Embora sejam do campeonato brasileiro, os números são muito significativos para o jogo da Copa do Brasil. É que o Papão precisa fazer resultado em casa e deve explorar a insegurança do adversário. Mas o Atlético deve estar fazendo a mesma leitura dos números para apostar em gols como visitante. Esse referencial é indicativo de um jogo cheio de alternativas, muito promissor. 

 
TJE garante Juizado no Mangueirão

O colunista fez a consulta ao Tribunal de Justiça do Estado e recebeu a confirmação. O Juizado Especial do Torcedor vai funcionar amanhã no jogo Paysandu x Atlético Paranaense, no Mangueirão. Afinal, trata-se de um jogo com 35 mil ingressos à venda. Desde o campeonato estadual, ficou estabelecido pelo TJE que o Juizado só seria acionado para jogos com público a partir de 20 mil pessoas.

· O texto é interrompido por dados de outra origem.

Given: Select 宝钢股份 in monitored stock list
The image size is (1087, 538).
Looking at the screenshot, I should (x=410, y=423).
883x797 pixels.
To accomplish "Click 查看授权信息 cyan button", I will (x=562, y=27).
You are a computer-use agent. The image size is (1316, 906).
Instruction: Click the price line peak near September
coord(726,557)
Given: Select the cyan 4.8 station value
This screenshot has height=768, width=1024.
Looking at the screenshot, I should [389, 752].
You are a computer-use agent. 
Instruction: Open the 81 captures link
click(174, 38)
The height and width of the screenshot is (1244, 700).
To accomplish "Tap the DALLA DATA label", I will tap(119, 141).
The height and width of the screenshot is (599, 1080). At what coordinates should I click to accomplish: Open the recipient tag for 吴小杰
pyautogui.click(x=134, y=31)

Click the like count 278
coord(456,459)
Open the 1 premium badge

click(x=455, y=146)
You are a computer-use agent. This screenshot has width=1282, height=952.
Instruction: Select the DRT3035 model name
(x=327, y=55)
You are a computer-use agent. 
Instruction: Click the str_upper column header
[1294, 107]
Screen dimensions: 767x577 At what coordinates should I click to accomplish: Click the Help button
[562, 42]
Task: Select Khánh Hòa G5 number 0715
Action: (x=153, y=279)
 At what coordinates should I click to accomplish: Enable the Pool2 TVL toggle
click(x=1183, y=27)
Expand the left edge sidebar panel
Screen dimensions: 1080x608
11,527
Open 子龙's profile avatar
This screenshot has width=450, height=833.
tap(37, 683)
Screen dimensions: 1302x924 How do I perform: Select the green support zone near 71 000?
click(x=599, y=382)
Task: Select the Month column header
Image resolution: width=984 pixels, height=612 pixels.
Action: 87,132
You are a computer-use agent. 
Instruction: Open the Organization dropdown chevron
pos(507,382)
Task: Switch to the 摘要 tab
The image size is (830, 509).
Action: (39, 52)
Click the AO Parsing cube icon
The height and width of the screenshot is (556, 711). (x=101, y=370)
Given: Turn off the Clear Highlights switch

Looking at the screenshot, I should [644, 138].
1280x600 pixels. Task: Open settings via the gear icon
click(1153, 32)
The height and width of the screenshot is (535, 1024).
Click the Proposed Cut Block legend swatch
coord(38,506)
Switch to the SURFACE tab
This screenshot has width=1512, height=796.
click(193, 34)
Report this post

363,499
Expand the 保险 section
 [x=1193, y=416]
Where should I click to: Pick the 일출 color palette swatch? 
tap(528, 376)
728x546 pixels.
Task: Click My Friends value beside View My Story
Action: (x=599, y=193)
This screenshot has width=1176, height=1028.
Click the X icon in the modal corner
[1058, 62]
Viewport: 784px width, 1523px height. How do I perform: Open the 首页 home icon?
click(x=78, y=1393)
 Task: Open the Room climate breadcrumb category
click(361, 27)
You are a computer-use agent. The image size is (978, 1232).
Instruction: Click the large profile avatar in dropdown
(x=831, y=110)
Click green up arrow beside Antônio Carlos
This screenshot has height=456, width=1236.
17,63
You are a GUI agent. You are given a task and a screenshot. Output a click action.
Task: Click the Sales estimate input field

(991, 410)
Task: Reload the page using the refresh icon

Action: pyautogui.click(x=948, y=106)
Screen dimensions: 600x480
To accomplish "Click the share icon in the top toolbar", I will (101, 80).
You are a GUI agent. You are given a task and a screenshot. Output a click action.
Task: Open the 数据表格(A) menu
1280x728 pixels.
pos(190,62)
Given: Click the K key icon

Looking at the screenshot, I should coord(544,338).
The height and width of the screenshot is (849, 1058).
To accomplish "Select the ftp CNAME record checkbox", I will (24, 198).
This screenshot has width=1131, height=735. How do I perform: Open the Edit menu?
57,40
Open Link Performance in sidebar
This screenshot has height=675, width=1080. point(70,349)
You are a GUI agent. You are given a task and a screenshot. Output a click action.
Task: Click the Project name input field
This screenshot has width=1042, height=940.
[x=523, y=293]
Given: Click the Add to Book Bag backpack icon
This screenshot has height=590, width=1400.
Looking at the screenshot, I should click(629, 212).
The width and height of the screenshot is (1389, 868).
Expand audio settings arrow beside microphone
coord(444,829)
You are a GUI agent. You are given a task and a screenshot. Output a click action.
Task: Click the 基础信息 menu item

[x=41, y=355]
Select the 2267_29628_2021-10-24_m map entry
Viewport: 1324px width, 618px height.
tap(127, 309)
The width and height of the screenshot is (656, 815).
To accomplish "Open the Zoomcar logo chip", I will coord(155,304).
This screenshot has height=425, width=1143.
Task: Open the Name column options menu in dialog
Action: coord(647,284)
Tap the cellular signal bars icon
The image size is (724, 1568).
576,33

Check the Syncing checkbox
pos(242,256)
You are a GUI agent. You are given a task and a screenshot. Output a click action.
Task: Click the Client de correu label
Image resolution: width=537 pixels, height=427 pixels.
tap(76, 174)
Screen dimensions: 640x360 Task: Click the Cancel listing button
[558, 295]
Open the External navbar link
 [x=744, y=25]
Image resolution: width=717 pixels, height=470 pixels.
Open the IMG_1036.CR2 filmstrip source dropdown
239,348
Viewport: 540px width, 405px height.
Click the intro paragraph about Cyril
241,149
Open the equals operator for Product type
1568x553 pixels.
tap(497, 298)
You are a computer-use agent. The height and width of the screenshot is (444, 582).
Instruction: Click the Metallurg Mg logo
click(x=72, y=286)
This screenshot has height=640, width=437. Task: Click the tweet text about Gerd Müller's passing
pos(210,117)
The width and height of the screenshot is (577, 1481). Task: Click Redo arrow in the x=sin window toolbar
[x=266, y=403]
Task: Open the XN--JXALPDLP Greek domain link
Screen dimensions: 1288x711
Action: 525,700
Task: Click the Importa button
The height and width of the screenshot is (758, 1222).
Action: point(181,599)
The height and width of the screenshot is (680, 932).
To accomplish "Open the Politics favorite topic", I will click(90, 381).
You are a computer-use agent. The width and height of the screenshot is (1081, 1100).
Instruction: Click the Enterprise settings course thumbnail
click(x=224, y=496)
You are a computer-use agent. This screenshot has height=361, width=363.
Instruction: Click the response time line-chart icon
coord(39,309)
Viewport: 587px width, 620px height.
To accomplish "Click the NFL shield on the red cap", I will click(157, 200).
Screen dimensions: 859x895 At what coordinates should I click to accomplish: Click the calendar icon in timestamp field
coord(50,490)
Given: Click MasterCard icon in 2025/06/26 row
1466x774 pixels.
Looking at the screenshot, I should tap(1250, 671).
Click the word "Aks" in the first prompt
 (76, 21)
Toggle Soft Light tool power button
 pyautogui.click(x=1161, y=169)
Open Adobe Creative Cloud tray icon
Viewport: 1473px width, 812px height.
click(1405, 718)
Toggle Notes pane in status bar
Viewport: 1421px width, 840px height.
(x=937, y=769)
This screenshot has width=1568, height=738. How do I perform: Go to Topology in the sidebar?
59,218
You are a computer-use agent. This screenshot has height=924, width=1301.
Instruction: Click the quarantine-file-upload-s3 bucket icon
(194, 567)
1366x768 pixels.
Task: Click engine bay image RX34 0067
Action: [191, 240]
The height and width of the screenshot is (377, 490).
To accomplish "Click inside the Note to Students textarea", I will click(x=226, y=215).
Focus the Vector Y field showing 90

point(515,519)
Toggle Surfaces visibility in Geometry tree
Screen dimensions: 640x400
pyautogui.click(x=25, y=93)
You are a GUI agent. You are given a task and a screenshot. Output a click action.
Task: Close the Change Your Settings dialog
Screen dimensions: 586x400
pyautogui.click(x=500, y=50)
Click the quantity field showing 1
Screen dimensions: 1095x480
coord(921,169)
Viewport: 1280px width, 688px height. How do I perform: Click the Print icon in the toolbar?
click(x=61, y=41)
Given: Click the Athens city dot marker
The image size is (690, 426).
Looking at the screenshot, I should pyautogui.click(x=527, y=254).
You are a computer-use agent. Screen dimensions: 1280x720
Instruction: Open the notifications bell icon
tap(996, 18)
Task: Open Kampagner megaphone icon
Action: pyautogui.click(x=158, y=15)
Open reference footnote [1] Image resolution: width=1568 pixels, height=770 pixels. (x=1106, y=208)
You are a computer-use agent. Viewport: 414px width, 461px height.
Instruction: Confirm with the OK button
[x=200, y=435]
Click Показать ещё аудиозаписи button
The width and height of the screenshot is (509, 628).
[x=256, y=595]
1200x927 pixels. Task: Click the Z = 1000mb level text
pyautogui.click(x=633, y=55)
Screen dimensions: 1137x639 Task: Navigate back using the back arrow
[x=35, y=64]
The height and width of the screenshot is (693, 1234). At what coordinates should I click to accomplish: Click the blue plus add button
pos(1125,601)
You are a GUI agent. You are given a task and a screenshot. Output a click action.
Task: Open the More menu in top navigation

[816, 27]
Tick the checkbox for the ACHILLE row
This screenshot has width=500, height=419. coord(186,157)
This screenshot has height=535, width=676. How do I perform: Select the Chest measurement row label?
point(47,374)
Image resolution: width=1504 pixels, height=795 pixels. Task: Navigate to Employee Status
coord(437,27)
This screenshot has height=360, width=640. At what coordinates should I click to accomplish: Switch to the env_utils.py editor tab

A estrutura para amanhã terá um ônibus totalmente equipado, um juiz, um promotor de justiça e um defensor público. Quem for preso pela Polícia Militar às proximidades ou dentro do Mangueirão cometendo crimes como roubo, baderna ou violência, passará pelos procedimentos da Polícia Civil e será imediatamente julgado, conforme prevê o Estatuto do Torcedor. Foi o que aconteceu nos quatro últimos Re-Pas, com dezenas de apenas e redução gradativa da violência. Os punidos estão impedidos de ver jogos dos seus clubes. Amanhã, por exemplo, os bicolores apenados terão que prestar serviços comunitários no horário do jogo. Um avanço que o futebol e a sociedade devem à desembargadora Luzia Nadja, presidente do Tribunal de Justiça do Pará, que tem sido sensível à causa.